If vector $$\vec p=\begin{pmatrix} 4\\ 2\end{pmatrix} $$ vector $$\vec q=\begin{pmatrix} -3\\ 1\end{pmatrix} $$ and vector $$\vec r=\begin{pmatrix} 1\\ 2\end{pmatrix} $$ write $$2\vec q+\vec p-3\vec r$$ as a column vector.

Answer

**step1** Understanding the problem

The problem provides three column vectors: $$\vec p=\begin{pmatrix} 4\\ 2\end{pmatrix}$$, $$\vec q=\begin{pmatrix} -3\\ 1\end{pmatrix}$$, and $$\vec r=\begin{pmatrix} 1\\ 2\end{pmatrix}$$. We are asked to calculate the resultant column vector for the expression $$2\vec q+\vec p-3\vec r$$. This involves scalar multiplication of vectors and vector addition/subtraction.

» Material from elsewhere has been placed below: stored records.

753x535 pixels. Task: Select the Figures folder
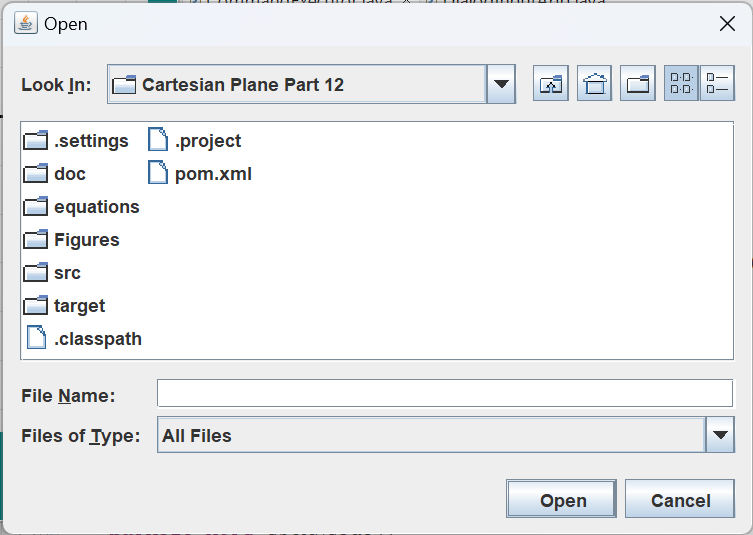point(86,240)
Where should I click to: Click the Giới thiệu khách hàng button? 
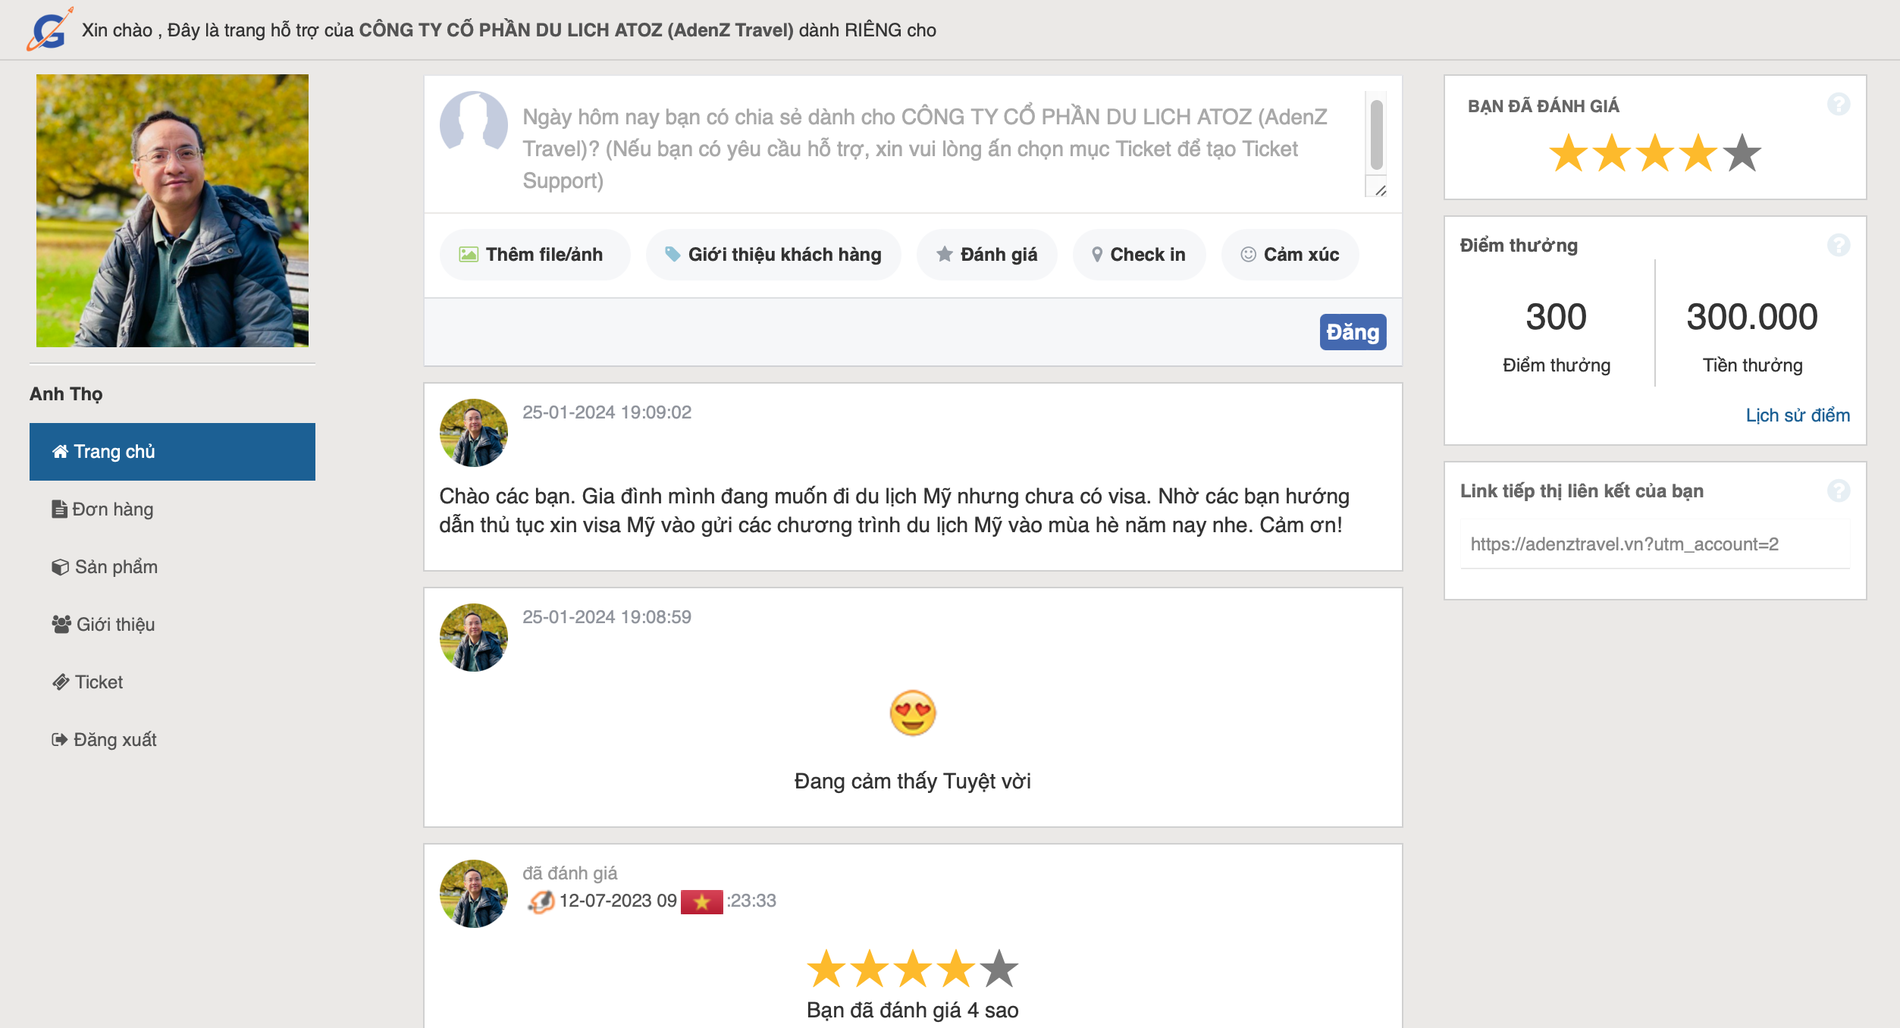point(773,255)
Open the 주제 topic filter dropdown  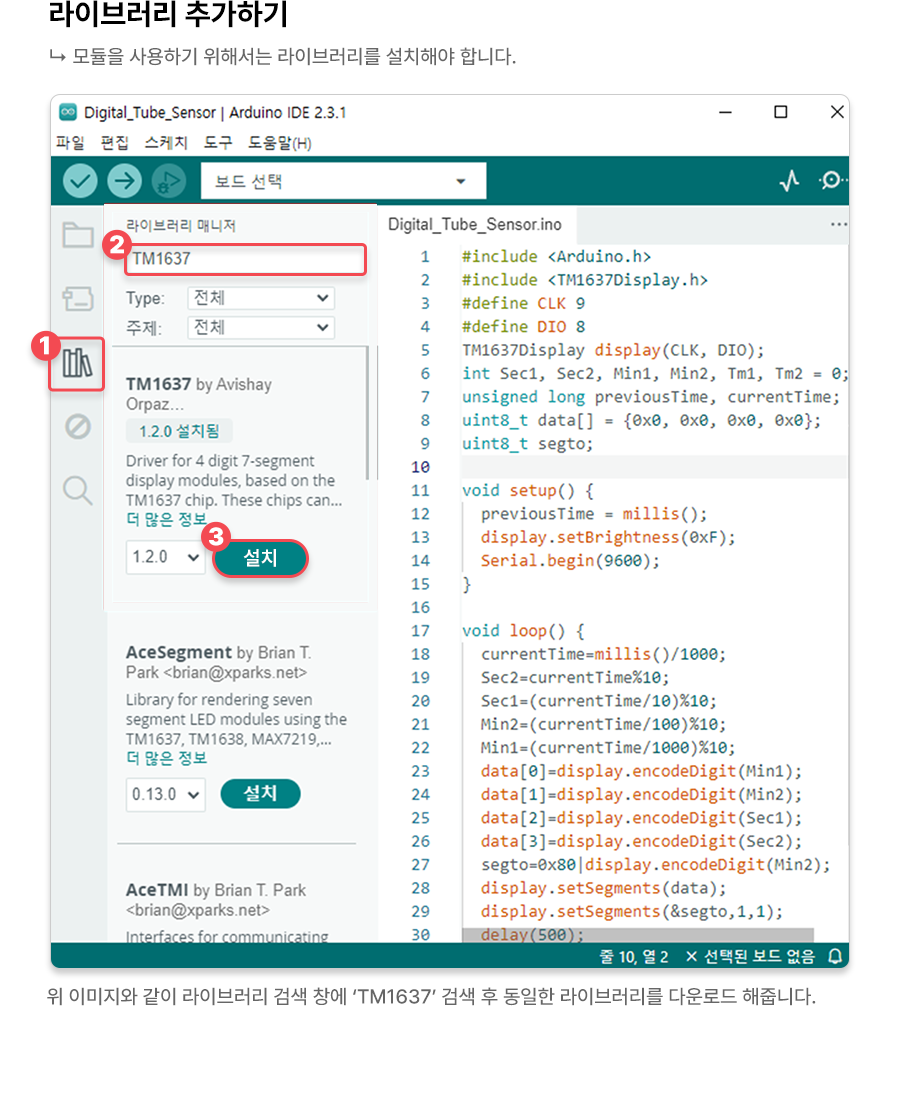click(x=260, y=327)
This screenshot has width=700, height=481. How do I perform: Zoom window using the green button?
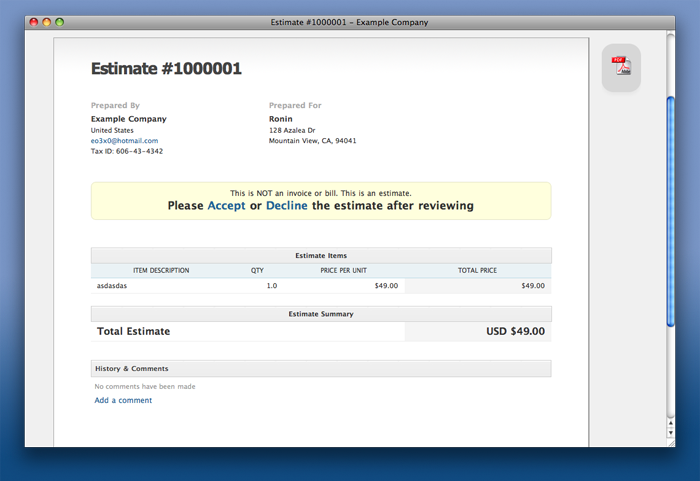[59, 22]
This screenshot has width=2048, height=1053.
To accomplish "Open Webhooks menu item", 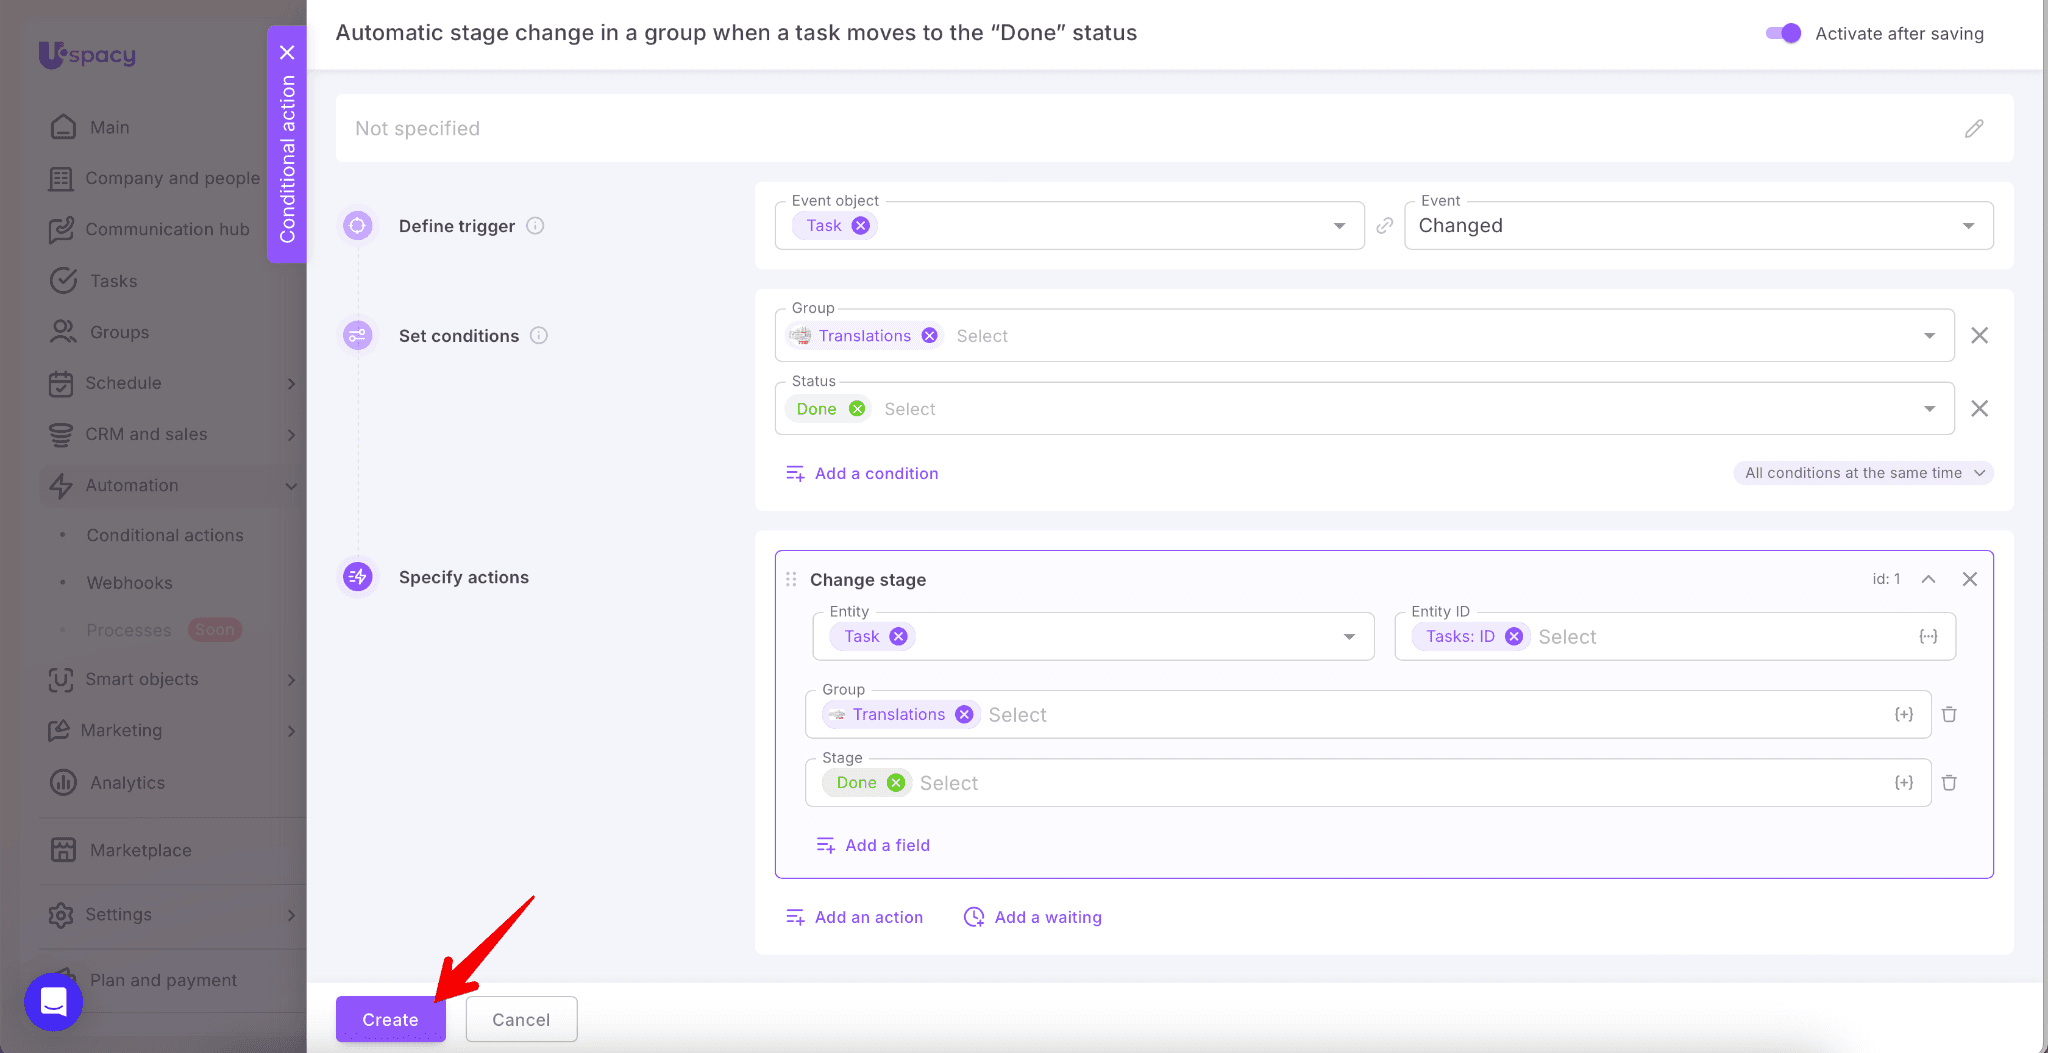I will 129,583.
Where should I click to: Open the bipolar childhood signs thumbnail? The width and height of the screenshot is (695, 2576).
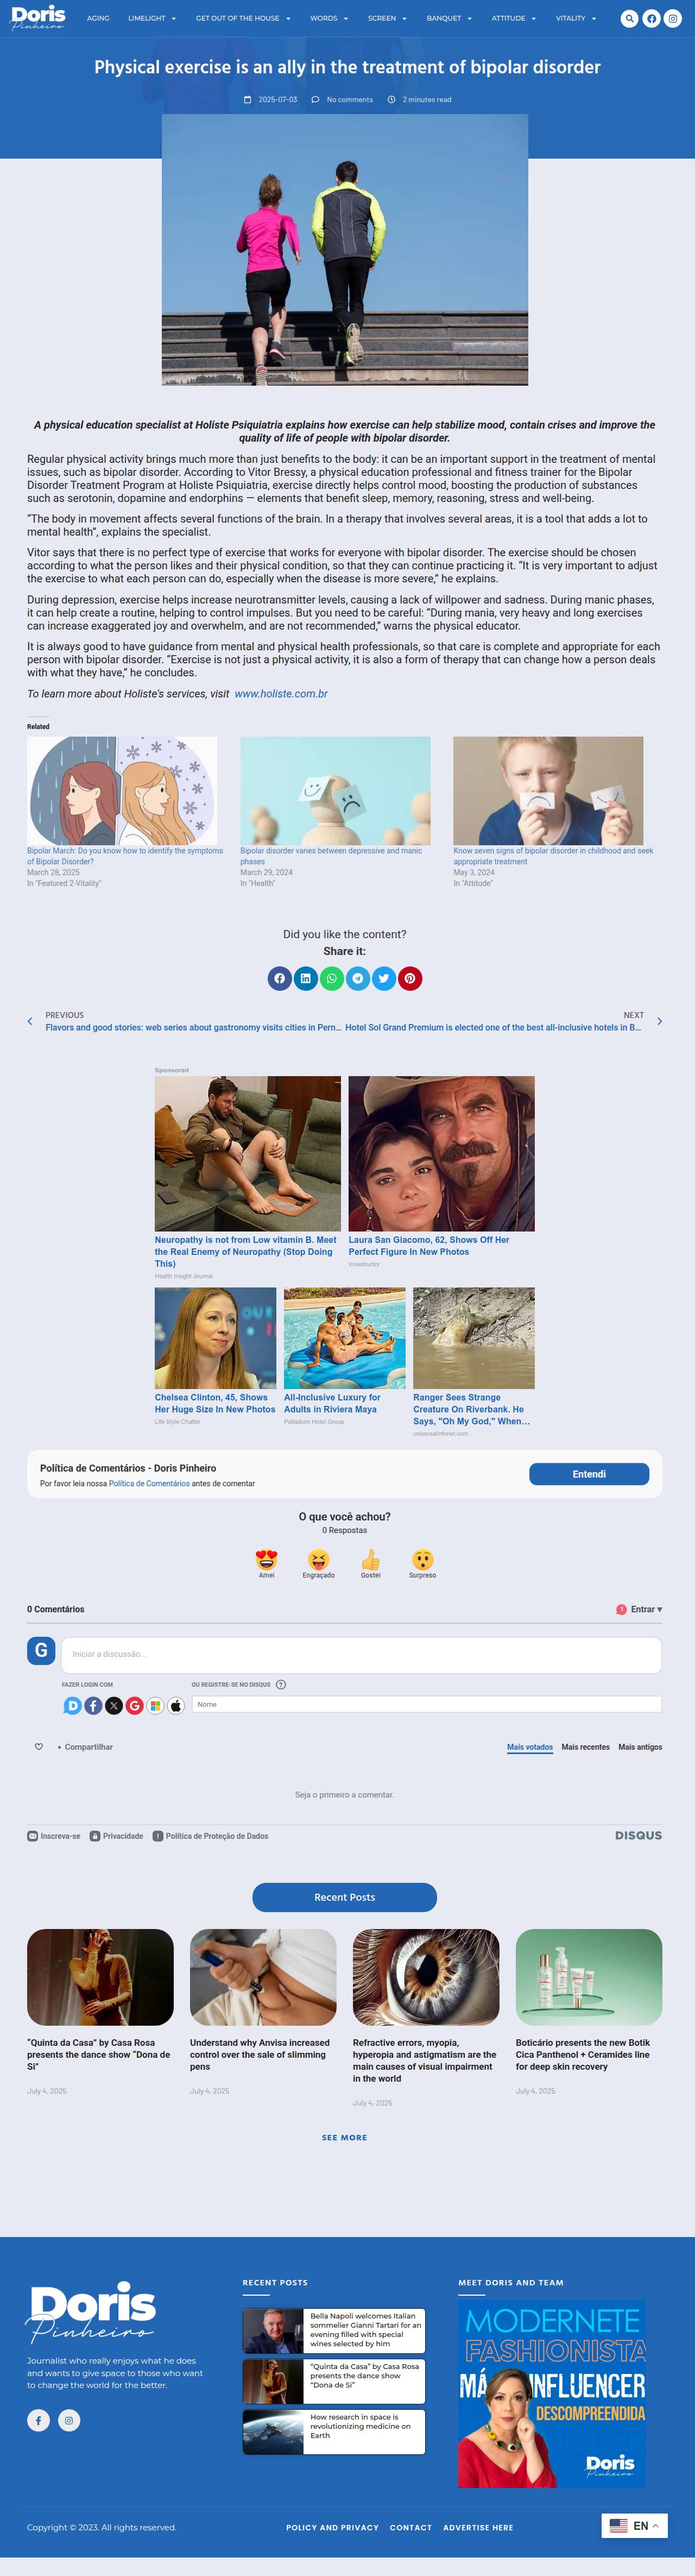coord(548,791)

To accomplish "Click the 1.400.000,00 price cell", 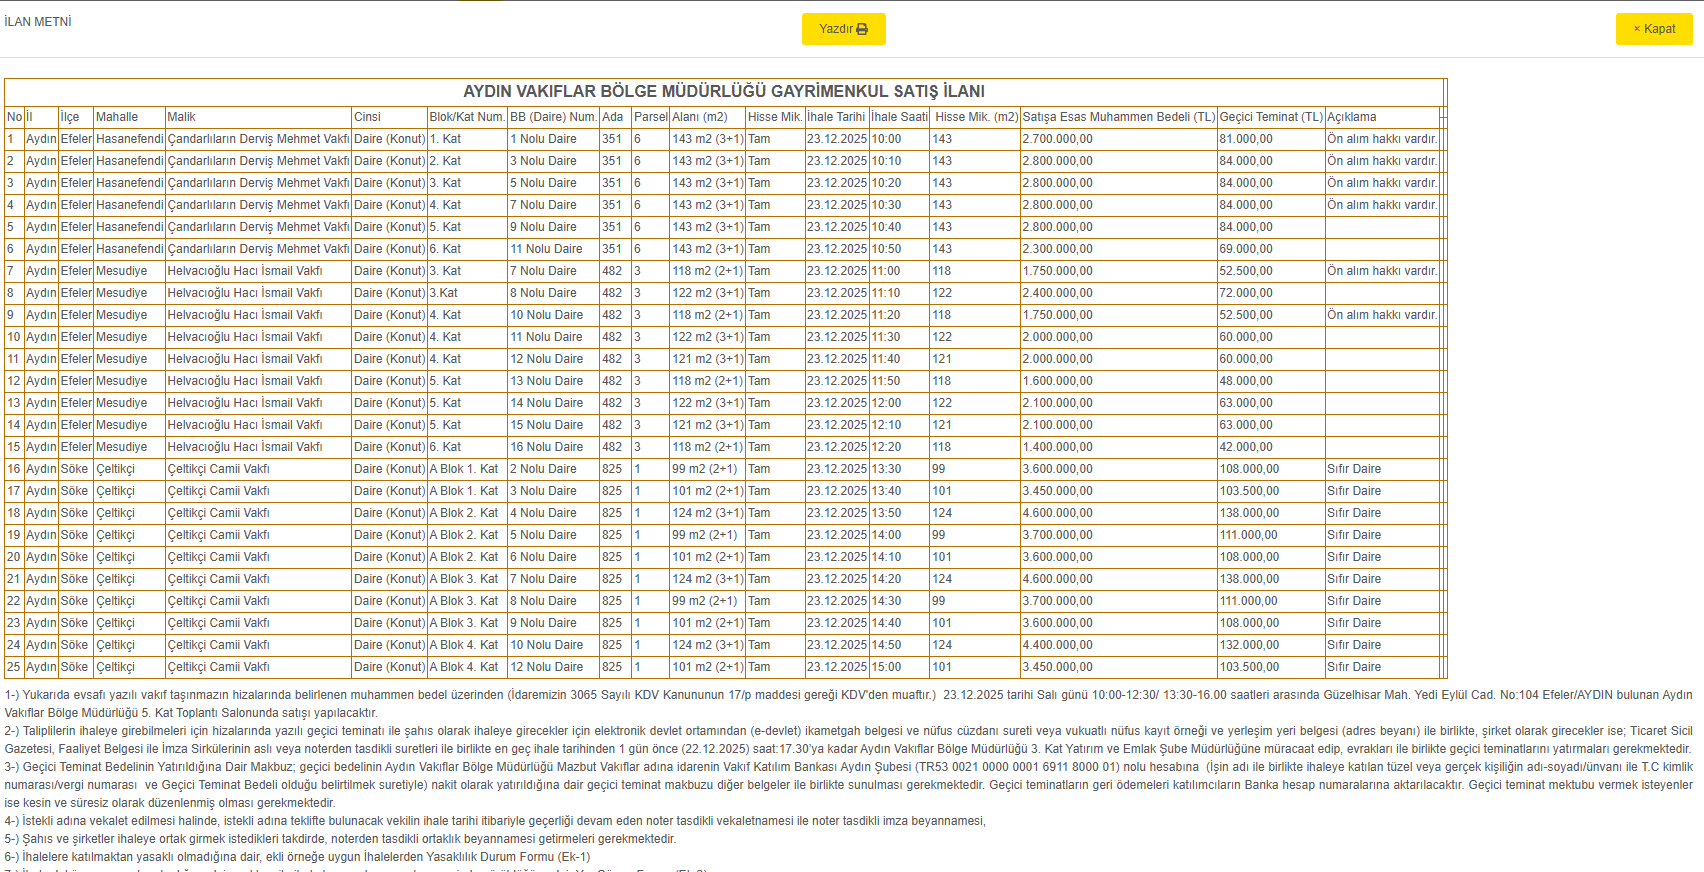I will [x=1057, y=447].
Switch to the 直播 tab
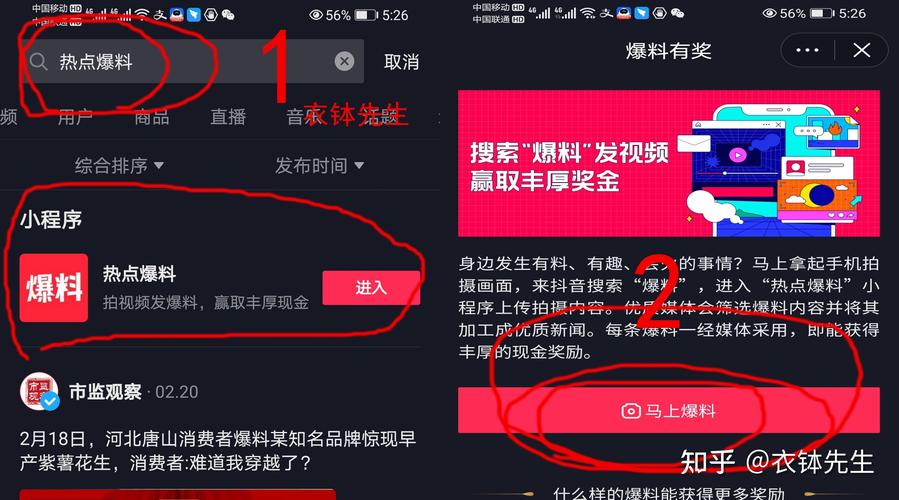Image resolution: width=899 pixels, height=500 pixels. [x=228, y=117]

**step2** Calculate $$2\vec q$$

First, we need to multiply the vector $$\vec q$$ by the scalar 2.
$$2\vec q = 2 \times \begin{pmatrix} -3\\ 1\end{pmatrix} = \begin{pmatrix} 2 \times (-3)\\ 2 \times 1\end{pmatrix} = \begin{pmatrix} -6\\ 2\end{pmatrix}$$

**step3** Calculate $$3\vec r$$

Next, we need to multiply the vector $$\vec r$$ by the scalar 3.
$$3\vec r = 3 \times \begin{pmatrix} 1\\ 2\end{pmatrix} = \begin{pmatrix} 3 \times 1\\ 3 \times 2\end{pmatrix} = \begin{pmatrix} 3\\ 6\end{pmatrix}$$

**step4** Perform vector addition and subtraction

Now, we substitute the calculated scalar products back into the original expression and perform the vector addition and subtraction.
$$2\vec q+\vec p-3\vec r = \begin{pmatrix} -6\\ 2\end{pmatrix} + \begin{pmatrix} 4\\ 2\end{pmatrix} - \begin{pmatrix} 3\\ 6\end{pmatrix}$$
First, add the first two vectors:
$$\begin{pmatrix} -6\\ 2\end{pmatrix} + \begin{pmatrix} 4\\ 2\end{pmatrix} = \begin{pmatrix} -6+4\\ 2+2\end{pmatrix} = \begin{pmatrix} -2\\ 4\end{pmatrix}$$
Then, subtract the third vector from the result:
$$\begin{pmatrix} -2\\ 4\end{pmatrix} - \begin{pmatrix} 3\\ 6\end{pmatrix} = \begin{pmatrix} -2-3\\ 4-6\end{pmatrix} = \begin{pmatrix} -5\\ -2\end{pmatrix}$$

**step5** Final Answer

The expression $$2\vec q+\vec p-3\vec r$$ written as a column vector is $$\begin{pmatrix} -5\\ -2\end{pmatrix}$$.